■ PROBLEM DESCRIPTION ■
What you return must match the records exactly, line for line.

......

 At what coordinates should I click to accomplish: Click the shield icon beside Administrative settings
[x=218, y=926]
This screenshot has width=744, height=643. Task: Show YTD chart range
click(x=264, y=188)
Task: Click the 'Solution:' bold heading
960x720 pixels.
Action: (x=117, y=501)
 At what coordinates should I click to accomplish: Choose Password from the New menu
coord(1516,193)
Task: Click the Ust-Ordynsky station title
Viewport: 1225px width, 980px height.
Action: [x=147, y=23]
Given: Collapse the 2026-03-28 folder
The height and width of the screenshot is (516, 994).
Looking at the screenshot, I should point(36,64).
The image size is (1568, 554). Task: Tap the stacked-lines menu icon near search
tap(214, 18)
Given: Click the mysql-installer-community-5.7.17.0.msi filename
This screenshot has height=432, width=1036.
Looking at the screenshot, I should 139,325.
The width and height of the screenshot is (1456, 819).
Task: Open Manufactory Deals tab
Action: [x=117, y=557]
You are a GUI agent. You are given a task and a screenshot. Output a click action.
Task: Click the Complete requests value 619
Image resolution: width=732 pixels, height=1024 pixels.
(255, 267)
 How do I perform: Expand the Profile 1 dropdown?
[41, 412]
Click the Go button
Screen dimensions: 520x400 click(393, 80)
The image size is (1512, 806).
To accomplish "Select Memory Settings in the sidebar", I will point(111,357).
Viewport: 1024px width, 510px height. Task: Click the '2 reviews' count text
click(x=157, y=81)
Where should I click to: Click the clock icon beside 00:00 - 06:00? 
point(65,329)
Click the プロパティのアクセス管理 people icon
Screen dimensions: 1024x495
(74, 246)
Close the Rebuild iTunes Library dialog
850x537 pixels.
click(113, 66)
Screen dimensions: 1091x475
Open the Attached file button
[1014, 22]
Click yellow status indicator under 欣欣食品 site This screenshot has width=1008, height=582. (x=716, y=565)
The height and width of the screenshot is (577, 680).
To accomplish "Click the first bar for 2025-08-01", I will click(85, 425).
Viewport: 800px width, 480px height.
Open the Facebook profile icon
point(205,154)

......

■ SOLUTION FOR THIS EXERCISE ■
 At what coordinates should I click to accomplish: Click the shield icon beside Administrative settings
[x=218, y=926]
This screenshot has width=744, height=643. Task: Show YTD chart range
click(x=264, y=188)
Task: Click the 'Solution:' bold heading
960x720 pixels.
Action: (x=117, y=501)
 At what coordinates should I click to accomplish: Choose Password from the New menu
coord(1516,193)
Task: Click the Ust-Ordynsky station title
Viewport: 1225px width, 980px height.
Action: [x=147, y=23]
Given: Collapse the 2026-03-28 folder
The height and width of the screenshot is (516, 994).
Looking at the screenshot, I should point(36,64).
The image size is (1568, 554). Task: Tap the stacked-lines menu icon near search
tap(214, 18)
Given: Click the mysql-installer-community-5.7.17.0.msi filename
This screenshot has height=432, width=1036.
Looking at the screenshot, I should 139,325.
The width and height of the screenshot is (1456, 819).
Task: Open Manufactory Deals tab
Action: [x=117, y=557]
You are a GUI agent. You are given a task and a screenshot. Output a click action.
Task: Click the Complete requests value 619
Image resolution: width=732 pixels, height=1024 pixels.
(255, 267)
 How do I perform: Expand the Profile 1 dropdown?
[41, 412]
Click the Go button
Screen dimensions: 520x400 click(393, 80)
The image size is (1512, 806).
To accomplish "Select Memory Settings in the sidebar", I will point(111,357).
Viewport: 1024px width, 510px height. Task: Click the '2 reviews' count text
click(x=157, y=81)
Where should I click to: Click the clock icon beside 00:00 - 06:00? 
point(65,329)
Click the プロパティのアクセス管理 people icon
Screen dimensions: 1024x495
(74, 246)
Close the Rebuild iTunes Library dialog
850x537 pixels.
click(113, 66)
Screen dimensions: 1091x475
Open the Attached file button
[1014, 22]
Click yellow status indicator under 欣欣食品 site This screenshot has width=1008, height=582. (x=716, y=565)
The height and width of the screenshot is (577, 680).
To accomplish "Click the first bar for 2025-08-01", I will click(85, 425).
Viewport: 800px width, 480px height.
Open the Facebook profile icon
point(205,154)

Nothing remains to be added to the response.